In figure 2 you can clearly see that there appear to be some "outliers" in group 2 but these have no affect on the results as the number of measurements is so high compared to group 1. Deciding if any "outliers" are in group 1 is much harder as the number of samples is so much lower. Removing outliers is really hard, and our statisticians generally advise against it.

Figure 2

GraphPad Prism: The software costs about $300 for a personal license. It might be a lot when budgets are tight but an academic license is not so expensive when shared across a department or institute. I’d certainly encourage you to take the plunge. It very quickly allows you to produce plots like the ones in this post as well as run standard statistical tests, and a whole lot more I won't go into. Take a look at their product tour if you want to find out more.

PhiX error rates: I used GraphPad to investigate an issue I had suspected for a while. We have been seeing a bias in the error rate on Illumina sequencing flowcells where lane one appeared to be higher than other lanes. Whilst the absolute numbers are not terrible and all lanes pass our QC there may be a real impact on results if this is not taken into account; mutation calling single lane samples and comparing tumour to normal for instance.

I took one months GAIIx data (8 flowcells) and plotted error rate for each lane. Entering the data into GraphPad is the most annoying bit and I usually copy and paste from Excel. However generation of the statistics and plots (figure 3) took about three minutes from start to finish.

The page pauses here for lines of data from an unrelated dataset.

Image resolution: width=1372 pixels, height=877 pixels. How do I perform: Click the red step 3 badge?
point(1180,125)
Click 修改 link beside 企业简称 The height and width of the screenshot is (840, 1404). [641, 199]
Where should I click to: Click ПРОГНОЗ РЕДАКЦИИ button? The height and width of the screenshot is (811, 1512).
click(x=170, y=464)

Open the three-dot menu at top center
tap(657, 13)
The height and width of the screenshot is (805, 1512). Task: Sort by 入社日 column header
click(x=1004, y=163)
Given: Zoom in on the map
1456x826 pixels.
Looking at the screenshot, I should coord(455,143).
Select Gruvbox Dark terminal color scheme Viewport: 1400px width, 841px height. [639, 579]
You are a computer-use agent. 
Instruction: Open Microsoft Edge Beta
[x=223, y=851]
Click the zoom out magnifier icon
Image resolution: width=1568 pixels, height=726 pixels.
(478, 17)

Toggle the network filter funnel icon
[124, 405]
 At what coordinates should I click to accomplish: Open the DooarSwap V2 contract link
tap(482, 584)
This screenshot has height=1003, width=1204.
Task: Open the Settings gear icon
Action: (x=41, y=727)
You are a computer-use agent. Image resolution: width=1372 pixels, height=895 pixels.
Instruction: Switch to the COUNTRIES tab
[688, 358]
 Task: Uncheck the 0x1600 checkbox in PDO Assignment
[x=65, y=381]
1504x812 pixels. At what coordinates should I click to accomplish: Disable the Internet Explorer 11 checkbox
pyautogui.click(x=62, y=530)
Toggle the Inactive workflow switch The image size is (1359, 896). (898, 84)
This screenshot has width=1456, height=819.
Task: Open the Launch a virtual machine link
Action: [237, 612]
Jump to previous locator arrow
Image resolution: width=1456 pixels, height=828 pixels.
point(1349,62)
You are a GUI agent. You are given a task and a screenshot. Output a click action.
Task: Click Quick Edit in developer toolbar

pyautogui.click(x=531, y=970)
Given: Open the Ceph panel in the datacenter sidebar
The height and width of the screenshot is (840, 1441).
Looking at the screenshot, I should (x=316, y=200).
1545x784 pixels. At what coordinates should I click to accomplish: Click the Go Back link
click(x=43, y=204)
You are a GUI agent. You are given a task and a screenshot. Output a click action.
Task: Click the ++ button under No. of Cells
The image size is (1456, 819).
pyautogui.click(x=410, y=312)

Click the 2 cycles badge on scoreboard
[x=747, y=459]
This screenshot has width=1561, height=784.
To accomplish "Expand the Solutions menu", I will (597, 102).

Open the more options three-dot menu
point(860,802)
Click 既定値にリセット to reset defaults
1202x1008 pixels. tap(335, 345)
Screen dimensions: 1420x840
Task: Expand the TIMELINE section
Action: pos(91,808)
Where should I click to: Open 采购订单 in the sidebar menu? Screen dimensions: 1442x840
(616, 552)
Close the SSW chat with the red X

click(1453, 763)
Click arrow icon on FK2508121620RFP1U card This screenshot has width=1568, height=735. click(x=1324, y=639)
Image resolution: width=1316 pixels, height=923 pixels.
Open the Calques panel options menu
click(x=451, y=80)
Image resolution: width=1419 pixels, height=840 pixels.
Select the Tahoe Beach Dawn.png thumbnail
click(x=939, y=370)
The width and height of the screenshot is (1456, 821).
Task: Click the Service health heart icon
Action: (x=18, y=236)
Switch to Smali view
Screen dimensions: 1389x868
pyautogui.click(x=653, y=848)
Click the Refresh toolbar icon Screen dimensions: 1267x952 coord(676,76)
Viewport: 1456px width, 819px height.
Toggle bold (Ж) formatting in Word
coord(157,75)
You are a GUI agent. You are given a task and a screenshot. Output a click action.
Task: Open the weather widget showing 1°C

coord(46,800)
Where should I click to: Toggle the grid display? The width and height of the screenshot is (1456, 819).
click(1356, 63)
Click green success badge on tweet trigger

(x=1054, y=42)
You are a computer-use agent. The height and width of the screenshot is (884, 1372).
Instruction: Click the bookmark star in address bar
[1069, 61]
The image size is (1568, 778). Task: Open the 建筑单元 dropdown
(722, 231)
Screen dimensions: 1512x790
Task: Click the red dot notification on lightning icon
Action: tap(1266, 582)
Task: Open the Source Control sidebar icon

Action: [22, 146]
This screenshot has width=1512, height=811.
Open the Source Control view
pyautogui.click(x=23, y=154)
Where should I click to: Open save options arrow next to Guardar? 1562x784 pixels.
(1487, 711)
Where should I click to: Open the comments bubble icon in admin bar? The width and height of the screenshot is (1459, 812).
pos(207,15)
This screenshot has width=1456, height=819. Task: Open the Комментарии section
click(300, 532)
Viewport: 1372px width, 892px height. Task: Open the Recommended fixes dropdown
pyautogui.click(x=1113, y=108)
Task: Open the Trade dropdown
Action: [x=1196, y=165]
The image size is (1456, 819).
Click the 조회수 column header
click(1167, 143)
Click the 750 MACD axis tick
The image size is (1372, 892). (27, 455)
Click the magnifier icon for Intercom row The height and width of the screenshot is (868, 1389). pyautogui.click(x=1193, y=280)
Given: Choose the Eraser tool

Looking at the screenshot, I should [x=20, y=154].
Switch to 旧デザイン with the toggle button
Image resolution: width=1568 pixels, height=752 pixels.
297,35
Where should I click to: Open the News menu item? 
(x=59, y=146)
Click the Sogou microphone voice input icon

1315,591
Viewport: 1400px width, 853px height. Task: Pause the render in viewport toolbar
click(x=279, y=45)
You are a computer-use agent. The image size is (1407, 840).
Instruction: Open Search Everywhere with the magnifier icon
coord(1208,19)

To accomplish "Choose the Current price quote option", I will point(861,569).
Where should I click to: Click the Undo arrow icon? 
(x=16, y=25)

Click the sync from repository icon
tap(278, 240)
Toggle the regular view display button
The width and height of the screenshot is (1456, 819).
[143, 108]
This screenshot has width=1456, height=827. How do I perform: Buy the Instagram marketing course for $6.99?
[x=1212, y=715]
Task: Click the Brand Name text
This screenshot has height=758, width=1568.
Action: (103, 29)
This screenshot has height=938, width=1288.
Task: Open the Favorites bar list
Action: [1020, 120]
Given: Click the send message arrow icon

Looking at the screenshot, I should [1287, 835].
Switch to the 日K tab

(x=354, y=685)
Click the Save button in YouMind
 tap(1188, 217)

A one way ANOVA with a Bonferroin correction showed how significant the differences were, with a very significant difference between lanes 1&2 and the rest. In fact there appears to be more of a gradient across a flowcell as lane 2 is affected, but at a lesser degree to lane 1.

A 2 way ANOVA allowed me to determine that in this data set lane accounted for 80% of the variance and instrument only 2.5%.

Figure 3
The biggest headache with GraphPad is the woefully inadequate annotation of graphs. Quite simply you will have to get an image out of the software and into Illustrator or PowerPoint. I guess if they are making the stats easy we should not complain too much.

I am using GraphPad on a weekly basis and for most reports where I have to summarise larger datasets. Why don't you give it a try.

PS: I'll let you know what Illumina say about the error rates. Please tell me if you've seen similar.